Written task:
Update the data below by changing every occurrence of "Identify the location of" to "Find the position of", leaving all other text unchanged.

(Beginning of Source material)

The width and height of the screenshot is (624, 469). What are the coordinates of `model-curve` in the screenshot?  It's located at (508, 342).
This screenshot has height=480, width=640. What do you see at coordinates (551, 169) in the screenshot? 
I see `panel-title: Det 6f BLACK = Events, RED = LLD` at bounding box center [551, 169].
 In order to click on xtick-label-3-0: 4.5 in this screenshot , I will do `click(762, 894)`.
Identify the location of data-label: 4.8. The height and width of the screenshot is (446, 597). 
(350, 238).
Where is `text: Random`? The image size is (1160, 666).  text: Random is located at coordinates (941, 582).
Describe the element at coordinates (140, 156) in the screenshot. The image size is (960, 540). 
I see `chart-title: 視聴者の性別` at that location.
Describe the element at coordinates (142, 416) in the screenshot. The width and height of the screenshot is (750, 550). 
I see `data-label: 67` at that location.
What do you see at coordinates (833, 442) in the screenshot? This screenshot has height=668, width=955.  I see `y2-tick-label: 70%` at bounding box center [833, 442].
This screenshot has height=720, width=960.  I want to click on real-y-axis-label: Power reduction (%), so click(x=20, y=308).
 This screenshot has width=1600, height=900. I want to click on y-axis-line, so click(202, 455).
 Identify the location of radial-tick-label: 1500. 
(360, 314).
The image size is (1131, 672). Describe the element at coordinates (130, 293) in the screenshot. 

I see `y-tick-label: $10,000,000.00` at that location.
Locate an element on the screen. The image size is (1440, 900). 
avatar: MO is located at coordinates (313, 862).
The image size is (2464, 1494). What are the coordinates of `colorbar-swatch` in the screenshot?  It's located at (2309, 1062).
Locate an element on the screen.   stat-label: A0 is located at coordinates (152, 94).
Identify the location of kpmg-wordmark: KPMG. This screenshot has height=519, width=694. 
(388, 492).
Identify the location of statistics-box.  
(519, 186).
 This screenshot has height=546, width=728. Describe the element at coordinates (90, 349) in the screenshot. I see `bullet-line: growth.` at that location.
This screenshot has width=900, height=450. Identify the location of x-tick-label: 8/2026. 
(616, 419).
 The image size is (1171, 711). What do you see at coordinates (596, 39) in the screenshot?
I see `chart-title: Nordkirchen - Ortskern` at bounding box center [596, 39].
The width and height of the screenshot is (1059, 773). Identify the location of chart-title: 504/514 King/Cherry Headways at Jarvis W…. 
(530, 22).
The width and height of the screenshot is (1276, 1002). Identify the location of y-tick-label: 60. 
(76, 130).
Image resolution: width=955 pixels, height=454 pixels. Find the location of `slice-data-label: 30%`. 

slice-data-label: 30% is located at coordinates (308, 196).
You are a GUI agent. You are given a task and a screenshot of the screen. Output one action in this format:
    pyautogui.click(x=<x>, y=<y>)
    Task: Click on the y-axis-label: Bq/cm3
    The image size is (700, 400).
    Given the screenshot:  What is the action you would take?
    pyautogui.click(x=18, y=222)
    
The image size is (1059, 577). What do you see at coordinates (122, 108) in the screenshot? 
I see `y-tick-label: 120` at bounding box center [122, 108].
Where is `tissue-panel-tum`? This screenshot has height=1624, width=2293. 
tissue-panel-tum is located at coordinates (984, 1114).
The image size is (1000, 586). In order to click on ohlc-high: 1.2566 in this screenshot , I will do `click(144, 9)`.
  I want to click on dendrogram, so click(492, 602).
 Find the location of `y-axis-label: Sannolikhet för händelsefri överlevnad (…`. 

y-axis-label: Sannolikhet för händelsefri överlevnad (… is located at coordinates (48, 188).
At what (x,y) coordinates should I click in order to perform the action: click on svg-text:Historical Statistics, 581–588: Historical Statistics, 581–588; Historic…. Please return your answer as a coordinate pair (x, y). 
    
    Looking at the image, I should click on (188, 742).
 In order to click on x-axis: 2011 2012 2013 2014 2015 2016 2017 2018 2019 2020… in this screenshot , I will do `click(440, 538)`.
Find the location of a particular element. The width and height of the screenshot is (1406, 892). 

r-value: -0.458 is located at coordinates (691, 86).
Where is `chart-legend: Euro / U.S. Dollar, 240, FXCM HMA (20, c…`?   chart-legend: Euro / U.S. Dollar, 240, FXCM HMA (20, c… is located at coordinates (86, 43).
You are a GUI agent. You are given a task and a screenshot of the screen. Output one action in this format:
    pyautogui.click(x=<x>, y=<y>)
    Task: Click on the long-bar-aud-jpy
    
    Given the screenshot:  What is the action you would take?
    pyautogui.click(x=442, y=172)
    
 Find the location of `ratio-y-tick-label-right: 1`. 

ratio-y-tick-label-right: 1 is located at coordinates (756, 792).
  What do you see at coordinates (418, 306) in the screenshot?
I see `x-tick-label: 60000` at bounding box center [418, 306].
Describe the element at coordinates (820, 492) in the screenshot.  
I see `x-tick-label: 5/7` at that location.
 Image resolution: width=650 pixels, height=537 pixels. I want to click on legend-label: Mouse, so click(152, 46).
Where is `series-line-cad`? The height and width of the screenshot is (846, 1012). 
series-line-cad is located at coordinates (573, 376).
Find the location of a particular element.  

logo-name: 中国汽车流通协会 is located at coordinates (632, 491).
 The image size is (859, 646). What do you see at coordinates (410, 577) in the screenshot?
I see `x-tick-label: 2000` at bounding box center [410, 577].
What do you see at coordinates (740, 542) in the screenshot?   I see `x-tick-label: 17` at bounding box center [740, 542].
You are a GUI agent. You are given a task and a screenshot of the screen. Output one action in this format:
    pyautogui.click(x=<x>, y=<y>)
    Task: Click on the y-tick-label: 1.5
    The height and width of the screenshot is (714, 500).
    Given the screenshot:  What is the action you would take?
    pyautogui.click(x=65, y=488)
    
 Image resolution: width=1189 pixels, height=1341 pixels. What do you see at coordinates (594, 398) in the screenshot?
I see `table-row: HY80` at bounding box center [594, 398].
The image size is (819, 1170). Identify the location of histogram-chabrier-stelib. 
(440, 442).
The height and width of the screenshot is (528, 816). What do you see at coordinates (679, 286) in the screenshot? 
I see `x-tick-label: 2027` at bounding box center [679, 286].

(End of Source material)

Answer space:
The width and height of the screenshot is (624, 469). What are the coordinates of `model-curve` in the screenshot?  It's located at (508, 342).
This screenshot has height=480, width=640. What do you see at coordinates (551, 169) in the screenshot? 
I see `panel-title: Det 6f BLACK = Events, RED = LLD` at bounding box center [551, 169].
 In order to click on xtick-label-3-0: 4.5 in this screenshot , I will do `click(762, 894)`.
Find the position of data-label: 4.8. The height and width of the screenshot is (446, 597). 
(350, 238).
Where is `text: Random`? The image size is (1160, 666).  text: Random is located at coordinates (941, 582).
Describe the element at coordinates (140, 156) in the screenshot. The image size is (960, 540). 
I see `chart-title: 視聴者の性別` at that location.
Describe the element at coordinates (142, 416) in the screenshot. The width and height of the screenshot is (750, 550). 
I see `data-label: 67` at that location.
What do you see at coordinates (833, 442) in the screenshot? This screenshot has height=668, width=955.  I see `y2-tick-label: 70%` at bounding box center [833, 442].
This screenshot has height=720, width=960.  I want to click on real-y-axis-label: Power reduction (%), so click(x=20, y=308).
 This screenshot has width=1600, height=900. I want to click on y-axis-line, so click(202, 455).
 Find the position of radial-tick-label: 1500. 
(360, 314).
The image size is (1131, 672). Describe the element at coordinates (130, 293) in the screenshot. 

I see `y-tick-label: $10,000,000.00` at that location.
Locate an element on the screen. The image size is (1440, 900). 
avatar: MO is located at coordinates (313, 862).
The image size is (2464, 1494). What are the coordinates of `colorbar-swatch` in the screenshot?  It's located at (2309, 1062).
Locate an element on the screen.   stat-label: A0 is located at coordinates (152, 94).
Find the position of kpmg-wordmark: KPMG. This screenshot has height=519, width=694. 
(388, 492).
Find the position of statistics-box.  
(519, 186).
 This screenshot has height=546, width=728. Describe the element at coordinates (90, 349) in the screenshot. I see `bullet-line: growth.` at that location.
This screenshot has width=900, height=450. Find the position of x-tick-label: 8/2026. 
(616, 419).
 The image size is (1171, 711). What do you see at coordinates (596, 39) in the screenshot?
I see `chart-title: Nordkirchen - Ortskern` at bounding box center [596, 39].
The width and height of the screenshot is (1059, 773). Find the position of chart-title: 504/514 King/Cherry Headways at Jarvis W…. 
(530, 22).
The width and height of the screenshot is (1276, 1002). Find the position of y-tick-label: 60. 
(76, 130).
Image resolution: width=955 pixels, height=454 pixels. Find the location of `slice-data-label: 30%`. 

slice-data-label: 30% is located at coordinates (308, 196).
You are a GUI agent. You are given a task and a screenshot of the screen. Output one action in this format:
    pyautogui.click(x=<x>, y=<y>)
    Task: Click on the y-axis-label: Bq/cm3
    The image size is (700, 400).
    Given the screenshot:  What is the action you would take?
    pyautogui.click(x=18, y=222)
    
The image size is (1059, 577). What do you see at coordinates (122, 108) in the screenshot? 
I see `y-tick-label: 120` at bounding box center [122, 108].
Where is `tissue-panel-tum`? This screenshot has height=1624, width=2293. 
tissue-panel-tum is located at coordinates (984, 1114).
The image size is (1000, 586). In order to click on ohlc-high: 1.2566 in this screenshot , I will do `click(144, 9)`.
  I want to click on dendrogram, so click(492, 602).
 Find the location of `y-axis-label: Sannolikhet för händelsefri överlevnad (…`. 

y-axis-label: Sannolikhet för händelsefri överlevnad (… is located at coordinates (48, 188).
At what (x,y) coordinates should I click in order to perform the action: click on svg-text:Historical Statistics, 581–588: Historical Statistics, 581–588; Historic…. Please return your answer as a coordinate pair (x, y). 
    
    Looking at the image, I should click on (188, 742).
 In order to click on x-axis: 2011 2012 2013 2014 2015 2016 2017 2018 2019 2020… in this screenshot , I will do `click(440, 538)`.
Find the location of a particular element. The width and height of the screenshot is (1406, 892). 

r-value: -0.458 is located at coordinates (691, 86).
Where is `chart-legend: Euro / U.S. Dollar, 240, FXCM HMA (20, c…`?   chart-legend: Euro / U.S. Dollar, 240, FXCM HMA (20, c… is located at coordinates (86, 43).
You are a GUI agent. You are given a task and a screenshot of the screen. Output one action in this format:
    pyautogui.click(x=<x>, y=<y>)
    Task: Click on the long-bar-aud-jpy
    
    Given the screenshot:  What is the action you would take?
    pyautogui.click(x=442, y=172)
    
 Find the location of `ratio-y-tick-label-right: 1`. 

ratio-y-tick-label-right: 1 is located at coordinates (756, 792).
  What do you see at coordinates (418, 306) in the screenshot?
I see `x-tick-label: 60000` at bounding box center [418, 306].
Describe the element at coordinates (820, 492) in the screenshot.  
I see `x-tick-label: 5/7` at that location.
 Image resolution: width=650 pixels, height=537 pixels. I want to click on legend-label: Mouse, so click(152, 46).
Where is `series-line-cad`? The height and width of the screenshot is (846, 1012). 
series-line-cad is located at coordinates (573, 376).
Find the location of a particular element.  

logo-name: 中国汽车流通协会 is located at coordinates (632, 491).
 The image size is (859, 646). What do you see at coordinates (410, 577) in the screenshot?
I see `x-tick-label: 2000` at bounding box center [410, 577].
What do you see at coordinates (740, 542) in the screenshot?   I see `x-tick-label: 17` at bounding box center [740, 542].
You are a GUI agent. You are given a task and a screenshot of the screen. Output one action in this format:
    pyautogui.click(x=<x>, y=<y>)
    Task: Click on the y-tick-label: 1.5
    The height and width of the screenshot is (714, 500).
    Given the screenshot:  What is the action you would take?
    pyautogui.click(x=65, y=488)
    
 Image resolution: width=1189 pixels, height=1341 pixels. What do you see at coordinates (594, 398) in the screenshot?
I see `table-row: HY80` at bounding box center [594, 398].
The image size is (819, 1170). Find the position of histogram-chabrier-stelib. 
(440, 442).
The height and width of the screenshot is (528, 816). What do you see at coordinates (679, 286) in the screenshot? 
I see `x-tick-label: 2027` at bounding box center [679, 286].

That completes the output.